### Task brief
Count every line below in which "height" occurs, then give only the count.

### Information
-*-*-

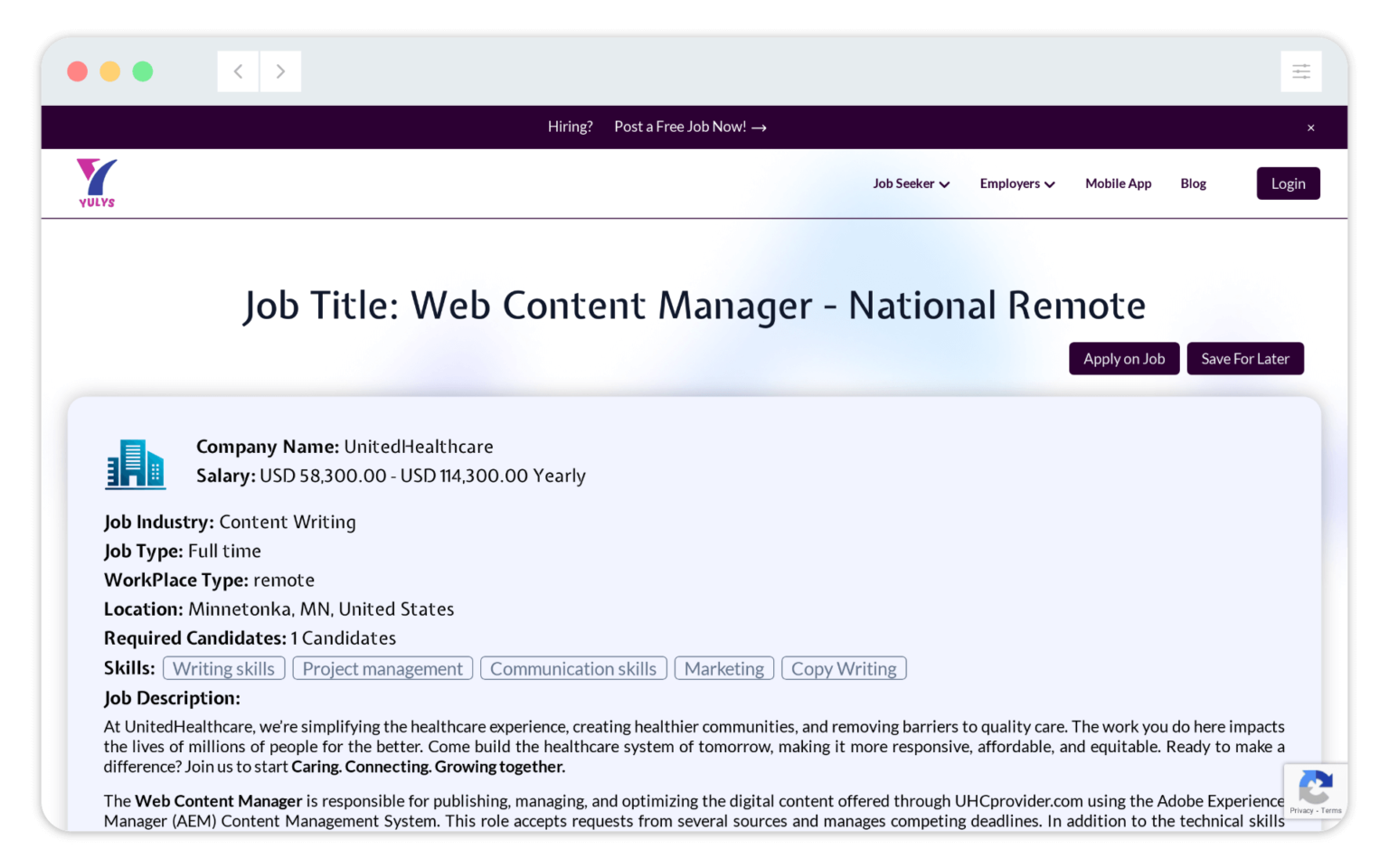Screen dimensions: 1389x868
Task: Click the Apply on Job button
Action: click(1124, 358)
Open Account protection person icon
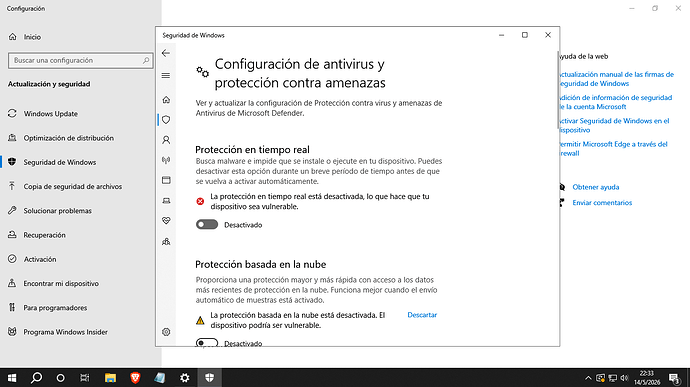Screen dimensions: 690x387 click(166, 140)
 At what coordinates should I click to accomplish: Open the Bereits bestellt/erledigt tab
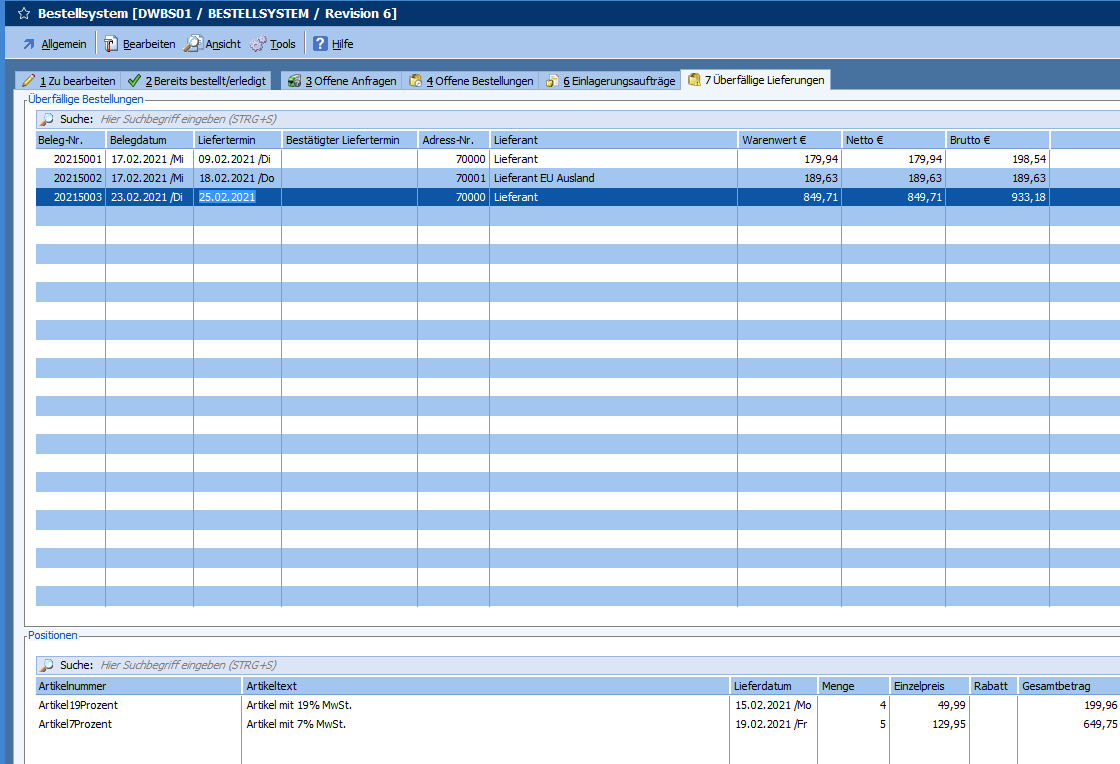tap(196, 81)
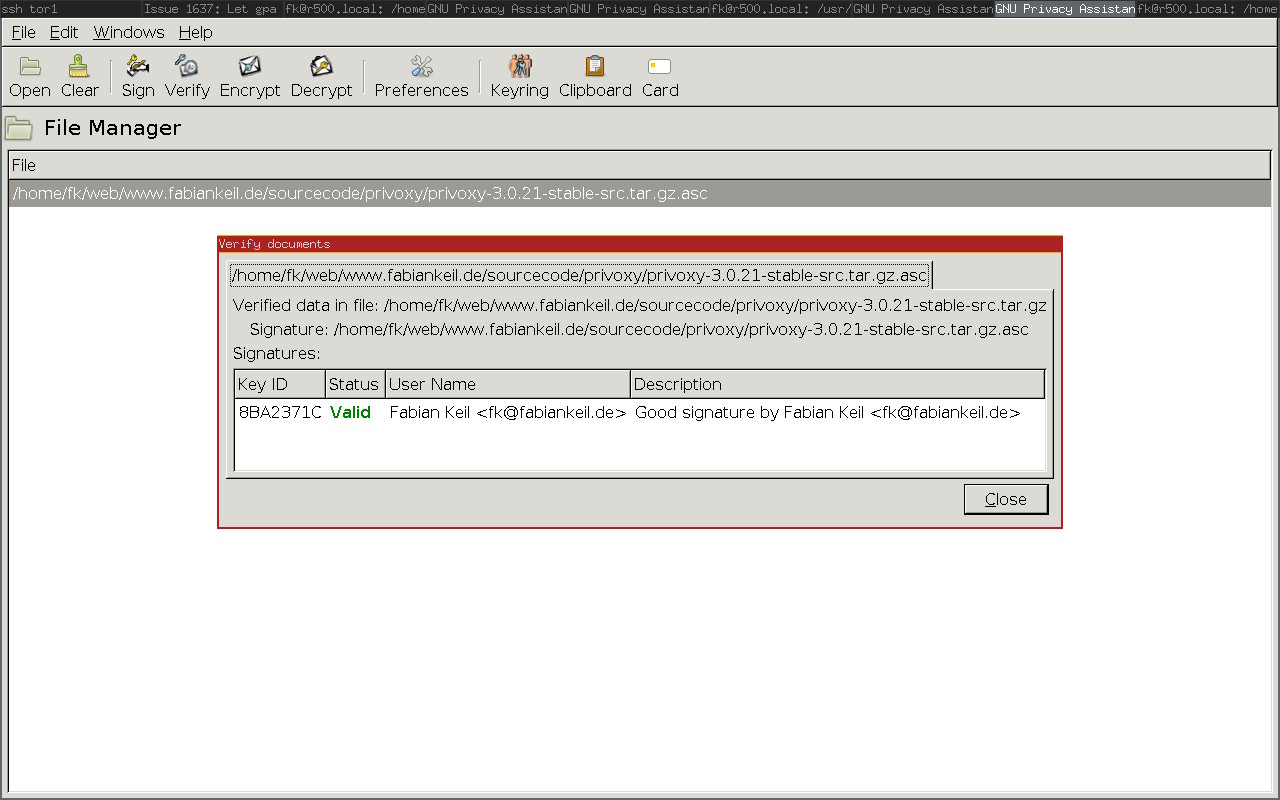Open the Windows menu

[x=129, y=32]
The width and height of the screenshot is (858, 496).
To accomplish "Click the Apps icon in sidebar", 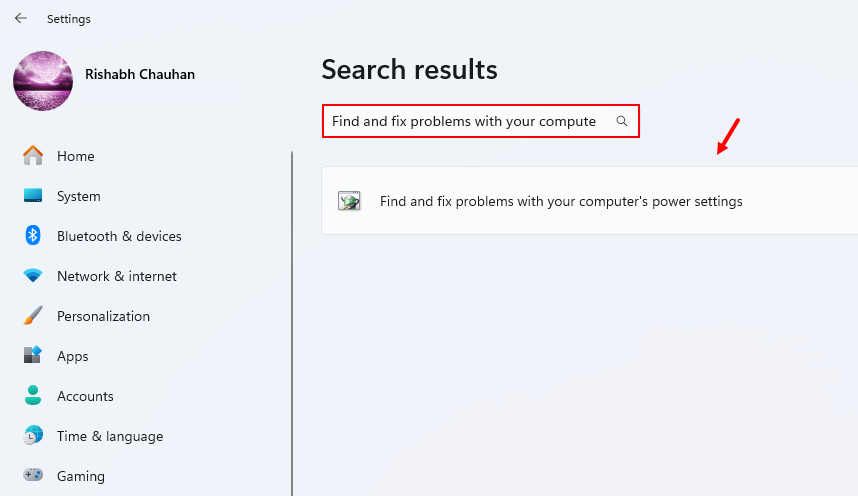I will click(x=33, y=355).
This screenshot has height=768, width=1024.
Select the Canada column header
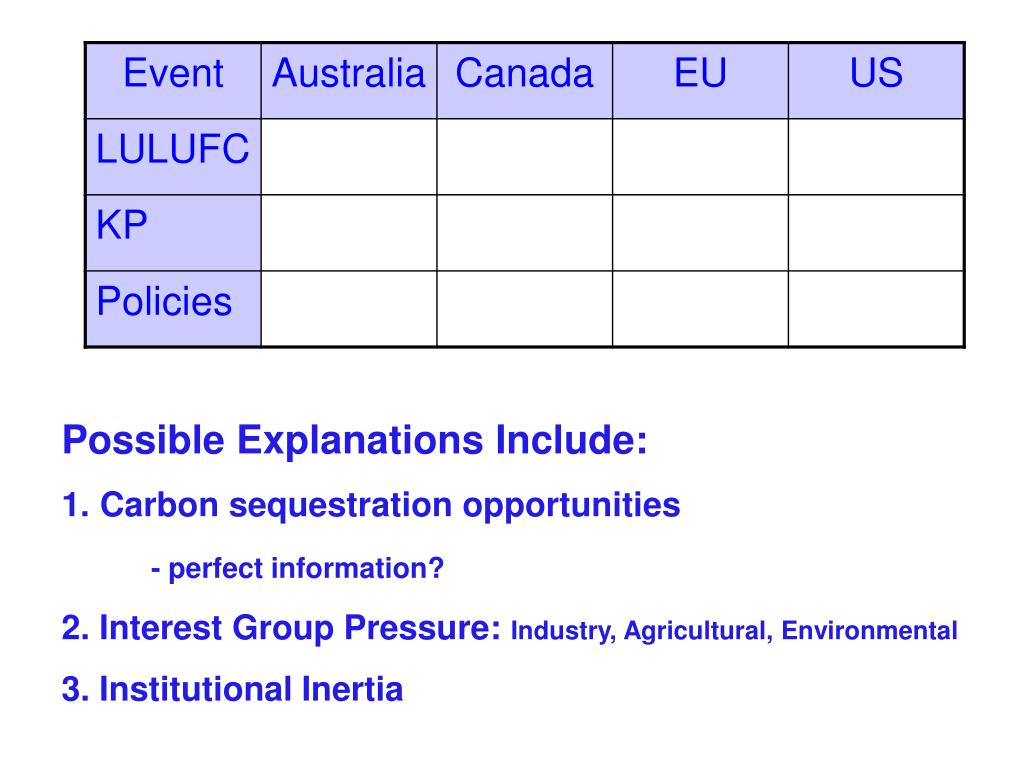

-*-*-

### Finished exercise
2